Question

Find the mean of first 20 multiples of 5

Answer

**step1** Understanding the problem

The problem asks us to find the mean of the first 20 multiples of 5. The mean of a set of numbers is calculated by finding the total sum of all the numbers and then dividing this sum by the count of the numbers.

**step2** Identifying the first 20 multiples of 5

The multiples of 5 are the numbers we get when we multiply 5 by whole numbers.
The first multiple of 5 is $$5 \times 1 = 5$$.
The second multiple of 5 is $$5 \times 2 = 10$$.
The third multiple of 5 is $$5 \times 3 = 15$$.
...
This pattern continues until we reach the 20th multiple of 5.
The 20th multiple of 5 is $$5 \times 20 = 100$$.
So, the numbers we need to consider are 5, 10, 15, 20, 25, 30, 35, 40, 45, 50, 55, 60, 65, 70, 75, 80, 85, 90, 95, and 100.

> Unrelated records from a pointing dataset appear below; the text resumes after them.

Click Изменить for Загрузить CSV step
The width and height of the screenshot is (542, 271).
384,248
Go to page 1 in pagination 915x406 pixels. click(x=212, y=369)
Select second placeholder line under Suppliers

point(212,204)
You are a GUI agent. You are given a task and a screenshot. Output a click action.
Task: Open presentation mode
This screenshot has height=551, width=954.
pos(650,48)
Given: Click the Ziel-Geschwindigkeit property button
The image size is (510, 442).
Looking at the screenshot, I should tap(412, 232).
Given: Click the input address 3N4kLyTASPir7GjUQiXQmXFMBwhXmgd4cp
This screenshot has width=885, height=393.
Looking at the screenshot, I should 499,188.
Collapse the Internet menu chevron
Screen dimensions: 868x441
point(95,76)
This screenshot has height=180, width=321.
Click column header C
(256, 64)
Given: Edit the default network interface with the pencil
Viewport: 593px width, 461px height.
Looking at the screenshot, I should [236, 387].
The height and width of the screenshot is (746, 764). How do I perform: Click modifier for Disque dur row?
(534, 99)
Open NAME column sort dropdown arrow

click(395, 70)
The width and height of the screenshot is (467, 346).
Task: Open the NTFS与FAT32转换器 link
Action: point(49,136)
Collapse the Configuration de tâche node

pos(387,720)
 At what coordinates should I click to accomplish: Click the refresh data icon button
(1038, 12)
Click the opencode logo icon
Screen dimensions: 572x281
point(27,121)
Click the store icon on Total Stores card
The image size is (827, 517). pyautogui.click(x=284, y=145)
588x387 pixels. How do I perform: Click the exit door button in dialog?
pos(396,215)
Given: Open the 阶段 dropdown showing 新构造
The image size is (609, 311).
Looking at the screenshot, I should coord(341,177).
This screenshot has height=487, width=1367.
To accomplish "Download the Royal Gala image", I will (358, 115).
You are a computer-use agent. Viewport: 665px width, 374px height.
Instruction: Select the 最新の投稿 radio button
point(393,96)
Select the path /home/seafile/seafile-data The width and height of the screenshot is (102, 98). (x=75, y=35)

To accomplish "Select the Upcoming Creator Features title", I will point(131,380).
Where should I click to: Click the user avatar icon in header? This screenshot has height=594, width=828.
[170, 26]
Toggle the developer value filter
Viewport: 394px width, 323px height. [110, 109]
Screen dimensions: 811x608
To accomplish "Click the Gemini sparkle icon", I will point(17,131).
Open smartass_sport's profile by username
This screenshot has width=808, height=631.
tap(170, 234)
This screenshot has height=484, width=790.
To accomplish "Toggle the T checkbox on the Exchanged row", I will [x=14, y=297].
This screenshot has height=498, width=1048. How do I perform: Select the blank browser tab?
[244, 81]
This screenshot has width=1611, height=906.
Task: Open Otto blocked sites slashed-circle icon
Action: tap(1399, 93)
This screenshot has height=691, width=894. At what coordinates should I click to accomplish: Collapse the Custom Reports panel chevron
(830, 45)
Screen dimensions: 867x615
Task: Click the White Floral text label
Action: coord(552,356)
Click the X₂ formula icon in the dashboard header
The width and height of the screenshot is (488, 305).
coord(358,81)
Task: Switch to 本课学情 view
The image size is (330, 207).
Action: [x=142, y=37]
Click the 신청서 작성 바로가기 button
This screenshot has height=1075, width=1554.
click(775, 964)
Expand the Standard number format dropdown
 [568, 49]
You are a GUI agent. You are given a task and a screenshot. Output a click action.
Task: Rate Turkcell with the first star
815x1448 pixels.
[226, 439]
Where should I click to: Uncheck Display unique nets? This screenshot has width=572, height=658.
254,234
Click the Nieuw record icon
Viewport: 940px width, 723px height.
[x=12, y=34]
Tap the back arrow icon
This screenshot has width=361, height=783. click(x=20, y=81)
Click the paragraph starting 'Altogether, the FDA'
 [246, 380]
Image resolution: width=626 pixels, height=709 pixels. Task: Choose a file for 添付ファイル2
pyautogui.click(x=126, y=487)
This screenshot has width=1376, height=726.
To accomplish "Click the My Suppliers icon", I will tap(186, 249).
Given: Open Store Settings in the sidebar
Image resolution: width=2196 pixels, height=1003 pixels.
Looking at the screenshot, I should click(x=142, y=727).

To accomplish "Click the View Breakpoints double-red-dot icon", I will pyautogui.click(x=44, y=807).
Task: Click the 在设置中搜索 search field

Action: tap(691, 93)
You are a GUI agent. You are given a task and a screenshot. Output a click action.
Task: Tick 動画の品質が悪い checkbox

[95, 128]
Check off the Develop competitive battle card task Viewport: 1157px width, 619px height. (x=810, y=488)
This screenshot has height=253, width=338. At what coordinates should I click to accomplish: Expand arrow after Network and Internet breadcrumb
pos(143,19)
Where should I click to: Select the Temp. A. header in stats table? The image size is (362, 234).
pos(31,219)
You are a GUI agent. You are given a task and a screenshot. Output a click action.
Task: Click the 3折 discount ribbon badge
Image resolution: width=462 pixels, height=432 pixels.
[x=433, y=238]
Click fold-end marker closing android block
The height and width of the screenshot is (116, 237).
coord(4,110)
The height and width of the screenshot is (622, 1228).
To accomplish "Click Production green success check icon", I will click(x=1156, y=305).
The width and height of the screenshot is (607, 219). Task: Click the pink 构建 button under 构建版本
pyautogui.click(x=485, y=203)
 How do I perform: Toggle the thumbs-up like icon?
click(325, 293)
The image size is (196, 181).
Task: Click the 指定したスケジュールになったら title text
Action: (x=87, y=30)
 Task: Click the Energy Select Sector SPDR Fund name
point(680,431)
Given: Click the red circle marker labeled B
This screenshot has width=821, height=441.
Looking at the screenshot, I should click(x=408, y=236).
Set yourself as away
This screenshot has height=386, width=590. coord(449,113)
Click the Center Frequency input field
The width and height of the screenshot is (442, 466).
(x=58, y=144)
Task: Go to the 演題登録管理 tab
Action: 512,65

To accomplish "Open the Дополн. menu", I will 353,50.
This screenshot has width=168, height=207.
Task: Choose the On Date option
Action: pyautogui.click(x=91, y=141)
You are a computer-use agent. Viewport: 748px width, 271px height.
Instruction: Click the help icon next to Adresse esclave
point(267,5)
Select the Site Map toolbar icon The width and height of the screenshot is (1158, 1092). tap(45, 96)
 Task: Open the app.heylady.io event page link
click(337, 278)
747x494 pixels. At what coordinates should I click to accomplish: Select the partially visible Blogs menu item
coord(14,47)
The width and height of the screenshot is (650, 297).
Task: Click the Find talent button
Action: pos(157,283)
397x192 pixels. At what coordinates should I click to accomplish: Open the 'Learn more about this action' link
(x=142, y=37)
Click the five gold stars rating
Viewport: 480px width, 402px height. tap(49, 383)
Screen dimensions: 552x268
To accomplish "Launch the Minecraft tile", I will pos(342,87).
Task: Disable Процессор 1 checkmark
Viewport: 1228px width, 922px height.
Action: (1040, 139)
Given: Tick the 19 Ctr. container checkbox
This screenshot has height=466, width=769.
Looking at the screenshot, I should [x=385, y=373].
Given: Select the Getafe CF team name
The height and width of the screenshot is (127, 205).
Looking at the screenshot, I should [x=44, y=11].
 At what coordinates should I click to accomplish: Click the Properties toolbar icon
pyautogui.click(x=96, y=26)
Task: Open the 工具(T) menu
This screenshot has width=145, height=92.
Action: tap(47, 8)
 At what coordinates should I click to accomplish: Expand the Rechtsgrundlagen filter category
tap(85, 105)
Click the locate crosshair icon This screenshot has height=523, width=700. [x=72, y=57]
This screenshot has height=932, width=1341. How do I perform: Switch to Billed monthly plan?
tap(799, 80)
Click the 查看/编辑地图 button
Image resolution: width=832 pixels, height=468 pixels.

**step3** Calculating the sum of the first 20 multiples of 5

To find the sum, we can write the multiples as:
$$5 \times 1 + 5 \times 2 + 5 \times 3 + \dots + 5 \times 20$$
We can use the distributive property to factor out 5:
$$5 \times (1 + 2 + 3 + \dots + 20)$$
Now, we need to find the sum of the numbers from 1 to 20. We can do this by pairing the numbers.
Pair the first number with the last: $$1 + 20 = 21$$.
Pair the second number with the second to last: $$2 + 19 = 21$$.
Pair the third number with the third to last: $$3 + 18 = 21$$.
This pattern continues. Since there are 20 numbers, we can form $$20 \div 2 = 10$$ pairs.
Each pair sums to 21.
So, the sum of 1 to 20 is $$10 \times 21 = 210$$.
Now, substitute this sum back into our expression for the sum of multiples:
Total sum of multiples $$= 5 \times 210$$
$$5 \times 210 = 1050$$
So, the total sum of the first 20 multiples of 5 is 1050.

**step4** Calculating the mean

The mean is the total sum divided by the count of the numbers.
Total sum = 1050
Count of numbers = 20
Mean $$= \frac{\text{Total sum}}{\text{Count of numbers}}$$
Mean $$= \frac{1050}{20}$$
To divide 1050 by 20, we can first divide by 10 (by removing a zero from both numbers):
$$\frac{1050}{20} = \frac{105}{2}$$
Now, divide 105 by 2:
$$105 \div 2 = 52$$ with a remainder of $$1$$.
So, $$105 \div 2 = 52.5$$.
Therefore, the mean of the first 20 multiples of 5 is 52.5.